• [ページ]
____________
要約
- クリティカルファクターのモニタリングを定期的に行う
- 新しい情報がクリティカルファクターかどうかはチャートを使って参照。
導入
前回クリティカルファクター/カタリストの見つけ方について記事を書きました。クリティカルファクターは時間が流れるにつれ、変わってしまうため、常に新しい情報がクリティカルファクターになりうるか確認が必要です。
※ちなみに、クリティカルファクター/カタリストは証券に限らず、市場で価格決定される全てのものの価格変動に必要な要因です。
クリティカルファクターのモニタリング
まず、特定したクリティカルファクターのモニタリングを行いましょう。クリティカルファクターごとに以下の2点を定期的に調査またはチェックしましょう。
- クリティカルファクターに関わる問題
- カタリストとなりうる出来事
例えば、人件費がクリティカルファクターになるのであれば
- 翌期の雇用契約の上昇率
- 労働組合との交渉結果の公表
となります。せっかく見つけ出したクリティカルファクターで、気づいたら市場に先を越されてたなんてことがないように定期的に点検することを推奨します。
新しく出てくるクリティカルファクターに対する対処
ほぼ毎日ニュースが上がってくるため、新しいクリティカルファクターが生まれることは当然です。ただし、新しいニュースがクリティカルファクターかどうか判断かしなくてはいけません。参考文献の著者ジェームズ氏は以下のフローチャートをクリティカルファクターの選別方法として紹介しています。実は、以下のチャートは投資期間内かどうかを無視することで過去のクリティカルファクターを探すときにも使えます。
____________
• [エントリ一覧]

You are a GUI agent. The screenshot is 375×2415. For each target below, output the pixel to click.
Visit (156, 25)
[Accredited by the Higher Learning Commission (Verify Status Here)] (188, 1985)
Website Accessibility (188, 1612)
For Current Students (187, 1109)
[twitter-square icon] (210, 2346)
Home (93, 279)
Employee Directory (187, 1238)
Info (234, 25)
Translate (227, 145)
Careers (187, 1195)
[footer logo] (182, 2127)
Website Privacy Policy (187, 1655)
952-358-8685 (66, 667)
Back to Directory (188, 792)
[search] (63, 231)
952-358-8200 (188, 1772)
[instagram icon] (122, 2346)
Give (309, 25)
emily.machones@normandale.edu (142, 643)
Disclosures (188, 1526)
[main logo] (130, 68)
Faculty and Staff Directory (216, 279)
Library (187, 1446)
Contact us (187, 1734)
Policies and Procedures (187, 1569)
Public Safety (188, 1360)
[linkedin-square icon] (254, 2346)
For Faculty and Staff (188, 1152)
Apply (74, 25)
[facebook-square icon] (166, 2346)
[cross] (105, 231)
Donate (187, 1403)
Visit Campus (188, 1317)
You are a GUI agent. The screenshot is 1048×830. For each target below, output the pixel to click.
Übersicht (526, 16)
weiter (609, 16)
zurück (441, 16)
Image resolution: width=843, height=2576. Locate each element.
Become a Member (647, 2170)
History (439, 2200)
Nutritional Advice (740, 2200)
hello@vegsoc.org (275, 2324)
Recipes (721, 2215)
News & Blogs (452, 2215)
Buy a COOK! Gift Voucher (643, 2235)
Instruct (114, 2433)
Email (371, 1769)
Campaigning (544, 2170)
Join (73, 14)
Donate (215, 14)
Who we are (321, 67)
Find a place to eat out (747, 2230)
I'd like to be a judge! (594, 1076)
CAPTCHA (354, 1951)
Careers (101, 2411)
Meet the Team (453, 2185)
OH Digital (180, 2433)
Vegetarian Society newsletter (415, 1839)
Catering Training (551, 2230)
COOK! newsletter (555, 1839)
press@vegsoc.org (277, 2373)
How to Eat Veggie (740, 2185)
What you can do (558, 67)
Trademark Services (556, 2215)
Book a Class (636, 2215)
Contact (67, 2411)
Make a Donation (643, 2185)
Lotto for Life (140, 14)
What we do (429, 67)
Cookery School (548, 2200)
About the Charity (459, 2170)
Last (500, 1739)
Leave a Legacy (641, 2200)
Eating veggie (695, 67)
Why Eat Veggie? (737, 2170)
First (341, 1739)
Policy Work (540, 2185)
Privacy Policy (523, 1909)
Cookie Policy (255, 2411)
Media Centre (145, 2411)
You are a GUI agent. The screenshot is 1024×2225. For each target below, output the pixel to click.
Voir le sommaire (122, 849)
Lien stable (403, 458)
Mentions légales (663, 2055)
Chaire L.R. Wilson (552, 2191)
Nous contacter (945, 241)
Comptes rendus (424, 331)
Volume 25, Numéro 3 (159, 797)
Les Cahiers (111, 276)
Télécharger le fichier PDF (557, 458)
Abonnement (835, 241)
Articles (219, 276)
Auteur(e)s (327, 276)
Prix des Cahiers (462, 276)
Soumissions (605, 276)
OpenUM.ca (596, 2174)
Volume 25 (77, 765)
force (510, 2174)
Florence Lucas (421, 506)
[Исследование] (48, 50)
____________
• [課題]
[a] クリティカルファクターの文章では、新しい情報がクリティカルファクターになりうるかを常に確認する必要があるとされています。その理由を説明してください。
[b] エントリのうち「Les Cahiers (111, 276)」を含む行から最後の行までについて、「Soumissions」を「Propositions」に変え、ほかは変えずに書き直してください。

• [課題の解答]
[a] クリティカルファクターは時間が流れるにつれて変わってしまうからです。

[b]
Les Cahiers (111, 276)
Télécharger le fichier PDF (557, 458)
Abonnement (835, 241)
Articles (219, 276)
Auteur(e)s (327, 276)
Prix des Cahiers (462, 276)
Propositions (605, 276)
OpenUM.ca (596, 2174)
Volume 25 (77, 765)
force (510, 2174)
Florence Lucas (421, 506)
[Исследование] (48, 50)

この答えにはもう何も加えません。